Acordo evidencia atraso da política comercial brasileira

A criação da Parceria Transpacífico, acordo comercial que une, entre outros, Chile, Peru, México, EUA, Canadá, Japão e Austrália, é um evento representativo do atraso em que se encontra a política comercial brasileira. Após muitos anos de negociação, o acordo serve de contraponto à influência crescente da China, com destaque para seu peso, principalmente, no leste asiático.
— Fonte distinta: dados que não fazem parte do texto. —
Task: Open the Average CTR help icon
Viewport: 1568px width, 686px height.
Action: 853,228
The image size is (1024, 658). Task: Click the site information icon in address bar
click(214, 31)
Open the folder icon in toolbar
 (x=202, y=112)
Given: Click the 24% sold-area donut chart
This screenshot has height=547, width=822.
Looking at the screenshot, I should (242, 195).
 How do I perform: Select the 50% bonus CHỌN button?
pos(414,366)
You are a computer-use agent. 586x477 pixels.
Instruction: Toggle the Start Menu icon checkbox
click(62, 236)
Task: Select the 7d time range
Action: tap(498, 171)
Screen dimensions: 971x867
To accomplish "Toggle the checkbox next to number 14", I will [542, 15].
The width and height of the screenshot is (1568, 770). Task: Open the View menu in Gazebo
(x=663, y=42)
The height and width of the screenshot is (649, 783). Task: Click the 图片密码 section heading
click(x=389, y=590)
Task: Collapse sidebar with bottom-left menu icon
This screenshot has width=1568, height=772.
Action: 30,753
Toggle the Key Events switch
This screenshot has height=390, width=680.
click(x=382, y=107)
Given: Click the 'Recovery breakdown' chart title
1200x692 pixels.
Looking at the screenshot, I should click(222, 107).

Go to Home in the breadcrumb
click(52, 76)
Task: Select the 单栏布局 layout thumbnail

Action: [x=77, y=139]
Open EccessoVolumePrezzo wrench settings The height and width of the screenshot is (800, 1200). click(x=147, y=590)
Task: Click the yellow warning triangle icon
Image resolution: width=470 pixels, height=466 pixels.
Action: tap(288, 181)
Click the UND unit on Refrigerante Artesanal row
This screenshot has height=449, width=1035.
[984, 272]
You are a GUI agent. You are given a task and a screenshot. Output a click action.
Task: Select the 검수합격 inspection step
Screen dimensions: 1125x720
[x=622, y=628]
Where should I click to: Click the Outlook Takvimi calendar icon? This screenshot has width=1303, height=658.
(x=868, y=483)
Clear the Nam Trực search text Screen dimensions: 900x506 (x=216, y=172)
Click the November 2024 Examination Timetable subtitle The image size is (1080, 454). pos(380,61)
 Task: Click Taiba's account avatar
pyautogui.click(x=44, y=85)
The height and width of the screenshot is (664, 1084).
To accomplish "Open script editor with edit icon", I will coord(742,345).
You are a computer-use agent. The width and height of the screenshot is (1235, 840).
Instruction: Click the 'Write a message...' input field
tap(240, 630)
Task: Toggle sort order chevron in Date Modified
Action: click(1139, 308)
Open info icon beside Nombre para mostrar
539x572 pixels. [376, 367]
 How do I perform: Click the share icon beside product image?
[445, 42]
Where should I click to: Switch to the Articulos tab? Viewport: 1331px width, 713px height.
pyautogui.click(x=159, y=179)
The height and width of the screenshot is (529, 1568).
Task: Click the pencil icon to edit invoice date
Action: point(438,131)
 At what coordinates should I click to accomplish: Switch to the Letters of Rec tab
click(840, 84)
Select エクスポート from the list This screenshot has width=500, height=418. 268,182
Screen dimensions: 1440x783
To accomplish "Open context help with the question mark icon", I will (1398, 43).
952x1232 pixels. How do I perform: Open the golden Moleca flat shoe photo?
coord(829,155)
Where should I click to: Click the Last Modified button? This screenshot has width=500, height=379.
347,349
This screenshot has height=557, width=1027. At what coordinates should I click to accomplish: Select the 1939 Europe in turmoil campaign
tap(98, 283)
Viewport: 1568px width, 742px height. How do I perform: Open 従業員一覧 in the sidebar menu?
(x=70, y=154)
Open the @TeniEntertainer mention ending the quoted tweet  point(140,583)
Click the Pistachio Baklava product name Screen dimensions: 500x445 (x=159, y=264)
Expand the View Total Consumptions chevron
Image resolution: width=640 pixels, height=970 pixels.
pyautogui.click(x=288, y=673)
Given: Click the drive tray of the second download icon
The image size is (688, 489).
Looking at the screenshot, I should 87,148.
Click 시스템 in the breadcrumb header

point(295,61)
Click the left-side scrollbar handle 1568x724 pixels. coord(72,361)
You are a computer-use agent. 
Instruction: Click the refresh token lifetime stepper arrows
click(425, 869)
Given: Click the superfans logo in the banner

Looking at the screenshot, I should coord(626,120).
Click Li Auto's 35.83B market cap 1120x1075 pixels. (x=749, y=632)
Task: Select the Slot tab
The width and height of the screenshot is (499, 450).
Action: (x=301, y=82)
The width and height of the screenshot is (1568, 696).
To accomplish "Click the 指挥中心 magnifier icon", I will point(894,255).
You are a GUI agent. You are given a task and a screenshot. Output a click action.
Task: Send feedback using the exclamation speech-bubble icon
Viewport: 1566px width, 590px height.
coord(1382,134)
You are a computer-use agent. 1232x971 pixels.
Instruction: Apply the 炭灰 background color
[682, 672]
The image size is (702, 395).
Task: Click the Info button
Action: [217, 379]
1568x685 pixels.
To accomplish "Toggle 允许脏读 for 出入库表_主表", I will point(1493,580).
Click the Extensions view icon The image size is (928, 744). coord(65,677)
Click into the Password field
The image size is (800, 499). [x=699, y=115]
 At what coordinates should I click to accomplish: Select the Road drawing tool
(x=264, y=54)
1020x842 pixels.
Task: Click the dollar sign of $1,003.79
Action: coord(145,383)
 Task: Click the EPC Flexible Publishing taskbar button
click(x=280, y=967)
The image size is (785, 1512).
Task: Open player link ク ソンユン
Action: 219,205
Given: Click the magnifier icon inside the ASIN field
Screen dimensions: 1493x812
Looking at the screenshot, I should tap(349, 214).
A aproximação desses países, portanto, deve levar a ganhos mútuos em termos de eficiências de escalas, alocação de recursos e difusão tecnológica.

Bruno Lavieri, O Estado de S.Paulo

06 de outubro de 2015 | 02h03

O Brasil, enquanto isso, segue preso ao Mercosul, bloco cujo principal interesse parece ser apenas político, uma vez que rende cada vez menos frutos no aspecto comercial. A ambição de se colocar como líder regional pode explicar a amarração a um grupo de países pouco promissores sob o ponto de vista do livre-comércio. O abandono, porém, da agenda de novos acordos, nos últimos anos, não pode ser justificada.

A preferência por políticas predominantemente protecionistas, domesticamente, e a meta de se tornar líder entre os países em desenvolvimento, o que explicaria os acordos assinados apenas com países de pouca relevância econômica, representam, hoje, um grande custo em forma de oportunidades perdidas. A Parceria Transpacífico, nesse aspecto, apenas acentua o potencial desperdiçado e a distância a percorrer para a recuperação dos mercados perdidos.

Com isso, mesmo que neste ano o governo já tenha sinalizado interesse em retomar a agenda dos acordos comerciais, o abandono do tópico nos últimos anos nos coloca em um atraso de vários anos, tendo em vista a lentidão com que normalmente caminham as tratativas. De qualquer forma, cresce a urgência para que o governo empregue maior esforço na direção da abertura comercial e na elaboração de novos acordos de livre comércio.